La nueva de tales portentos cundió pronto por todo el reino, y llegó hasta el mismo palacio del Sultán, el cual, al saber que los dueños de aquel jardín eran los hijos de su antiguo intendente, mostró deseos de conocerlos, y decidió ir en persona a admirar la casa maravillosa.

Cuando Parizada supo que su casa iba a ser visitada por el Sultán no cabía en sí de gozo y consultó al pájaro acerca de lo que debería servirle a la mesa.

-Lo que más le agrada -respondió el pájaro- es un plato de calabaza, con rellenos de perlas.

Suspensa quedó la princesa ante esta peregrina respuesta, y sin saber que pensar. Pero el pájaro insistió, diciendo:

-Cava de madrugada al pie del primer árbol del jardín. Allí encontrarás las perlas que necesitas.

Así lo hizo Panzada, encontrando un cofrecito de oro lleno de perlas, todas iguales y hermosísimas. En seguida dispuso un espléndido banquete para obsequiar al Sultán, mientras sus hermanos fueron a la corte para unirse a su séquito.

Llegados a la casa, el Sultán conversó largamente con Parizada y sus hermanos, quedando encantado del ingenio y discreción que en los tres se descubría. También hizo grandes elogios de la casa y el jardín, que compraró a su propio palacio. Cuando vió el surtidor de oro se detuvo maravillado:

-¿Dónde está el manantial de este surtidor dorado que no tiene igual en el mundo?

La princesa no contestó a esta pregunta, y le condujo ante el árbol que canta. Allí creció el asombro del Sultán:

- ¿Dónde están los músicos que producen este armonioso concierto? ¿Cómo es que no los veo? ¿Están bajo la tierra o invisibles en el aire?

Tampoco a esto contestó la princesa, y le condujo ante el pájaro que habla.

-Esclavo mío -dijo Parizada-, he aquí al Sultán. Salúdale como merece.

Dejó el pájaro de cantar, y respondió:

-Sea bien venido el Sultán de Persia, a quien Alá colme de venturas.

El Sultán no salía de su asombro ante tales portentos, y apenas se atrevía a dar crédito a sus ojos y a sus oídos.
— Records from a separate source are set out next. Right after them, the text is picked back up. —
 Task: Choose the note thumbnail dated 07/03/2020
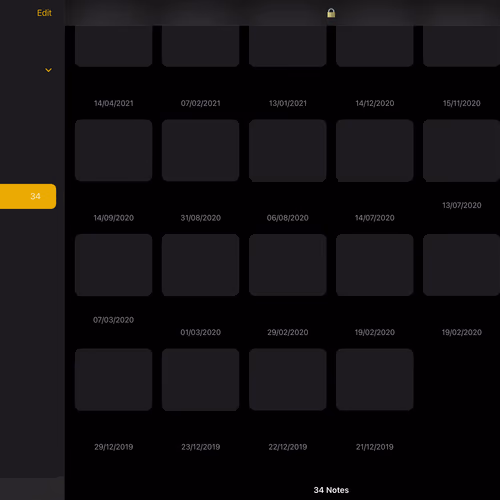tap(114, 265)
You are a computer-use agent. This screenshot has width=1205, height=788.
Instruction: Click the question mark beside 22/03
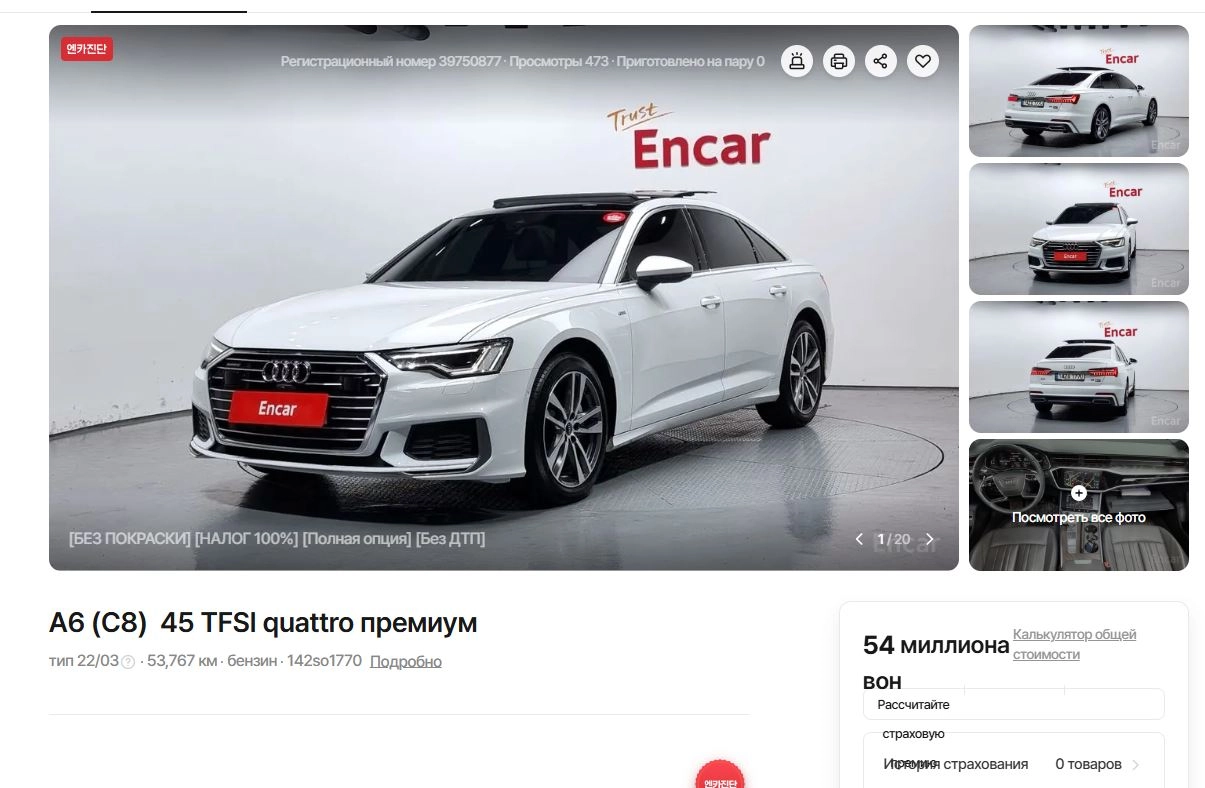(x=128, y=662)
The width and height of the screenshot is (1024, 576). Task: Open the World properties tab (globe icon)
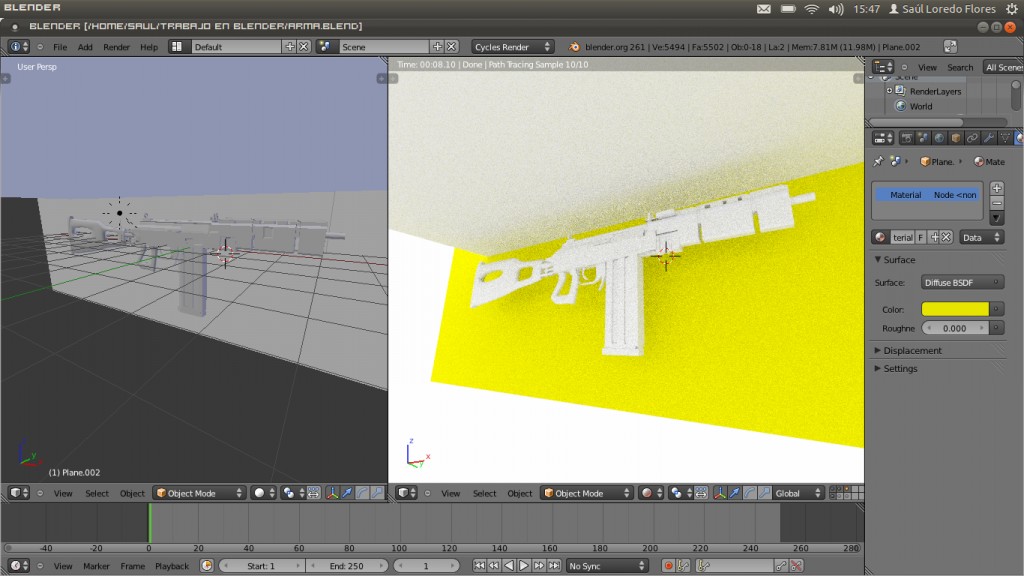[939, 137]
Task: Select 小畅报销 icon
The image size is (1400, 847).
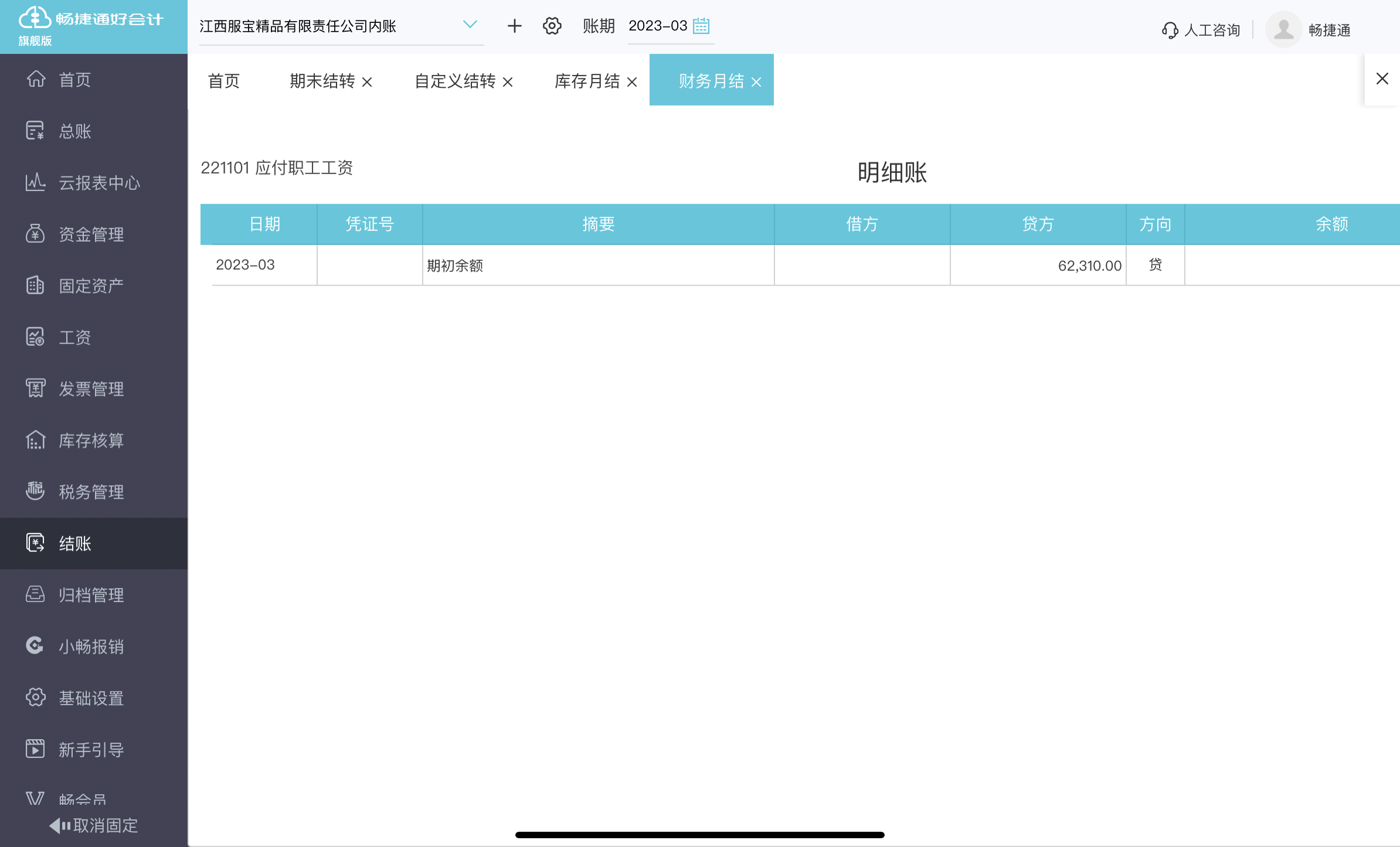Action: coord(34,646)
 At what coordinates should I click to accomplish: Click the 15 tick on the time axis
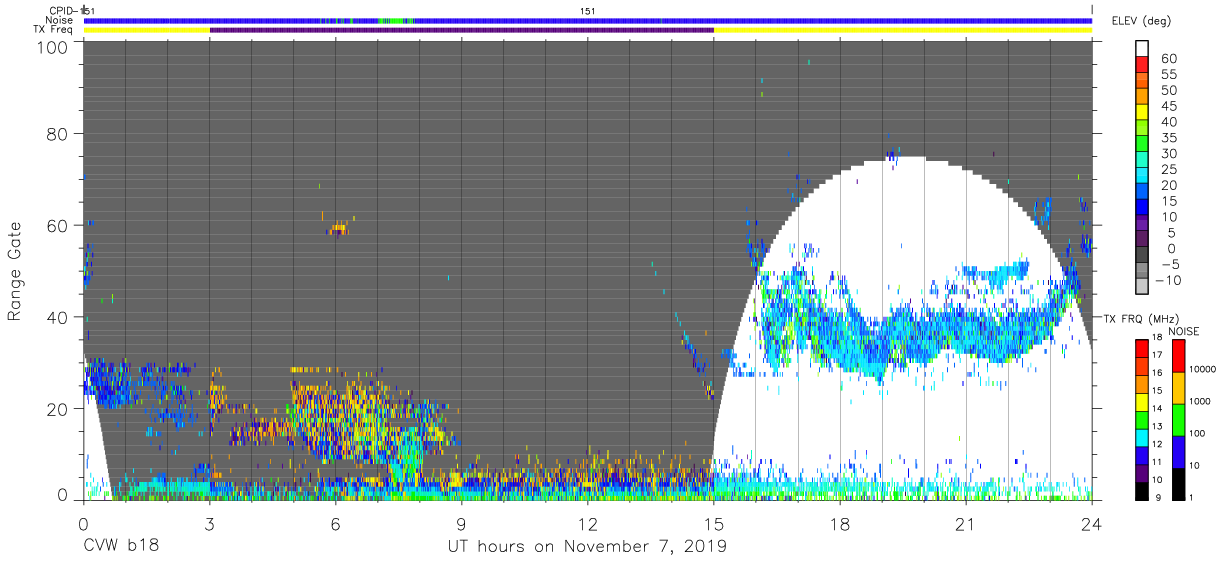point(714,524)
Sentáronse luego a la mesa, y cuando vió la calabaza rellena de perlas se quedó pasmado, mirando alternativamente a los príncipes y a la princesa, sin comprender la razón de tan extraño guiso.

-Señor -dijo entonces el pájaro-, ¿os maravilláis de ver un relleno de perlas y no os maravillasteis de que vuestra esposa diera a luz tres monstruos.
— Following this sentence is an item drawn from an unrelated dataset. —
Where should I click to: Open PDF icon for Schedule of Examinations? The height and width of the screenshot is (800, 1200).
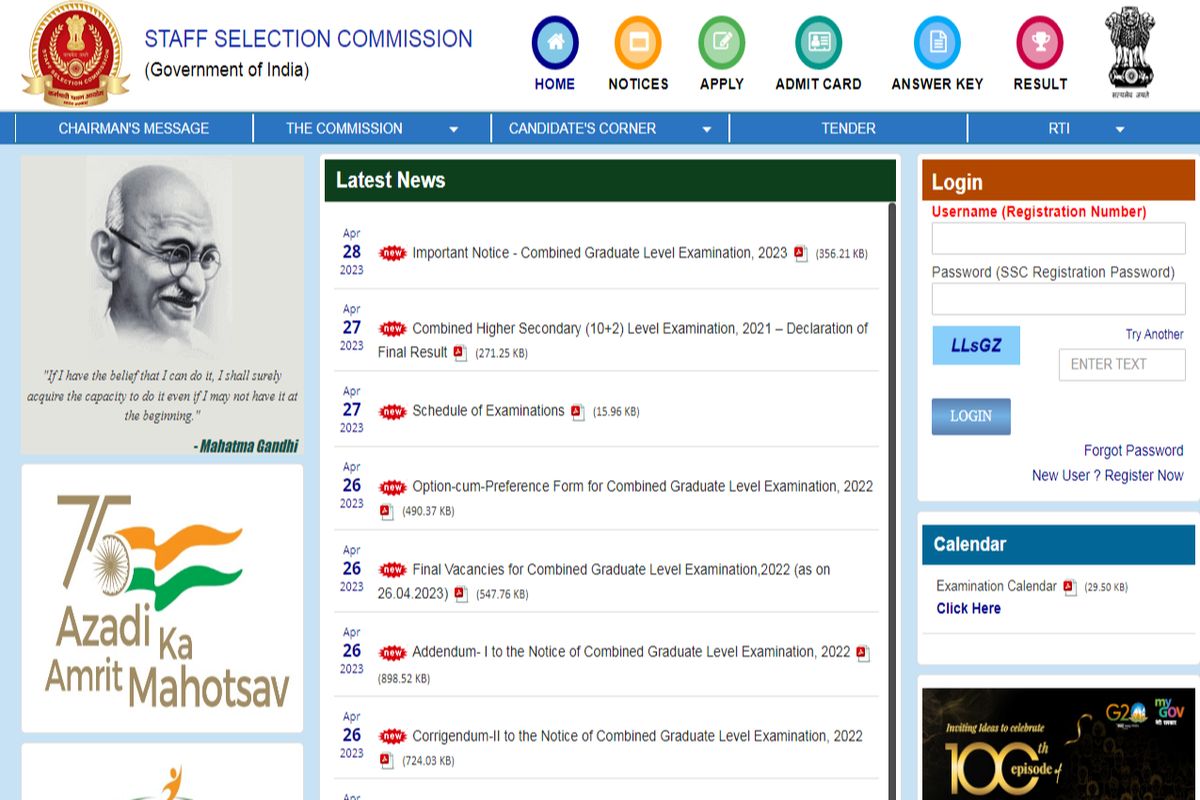pyautogui.click(x=577, y=412)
-Así me lo aseguraron -respondió el Sultán sorprendido.

-Sí, pero fué un engaño de las hermanas de la Sultana, envidiosas de su suerte. Vuestra esposa dio a la luz una hermosa hija y dos hijos, que fueron arrojados al agua por sus hermanas y recogidos y educados por el intendente de vuestros jardines. Y vuestros hijos son esta bella princesa y esos dos príncipes que tenéis a vuestro lado.

Al oír estas palabras el Sultán y sus hijos se abrazaron derramando lágrimas de alegría y su corazón estallaba de felicidad.

Al día siguiente el Sultán hizo prender a las dos envidiosas hermanas, las cuales confesaron su crimen; pidió públicamente perdón a su esposa, y la inocente Sultana fué sacada de su cárcel de madera y vuelta, con sus hijos, a sus honores y a la felicidad de su palacio. El pueblo, al saber tan fausto acontecimiento, se agolpaba por las calles aclamando a sus jóvenes príncipes.

Así vivieron felices largos años. Y en sus jardines siguió cantando el pájaro maravilloso, atrayendo a los ruiseñores y las alondras, los malvises y pinzones, que de toda la Persia venían a aprender su canto.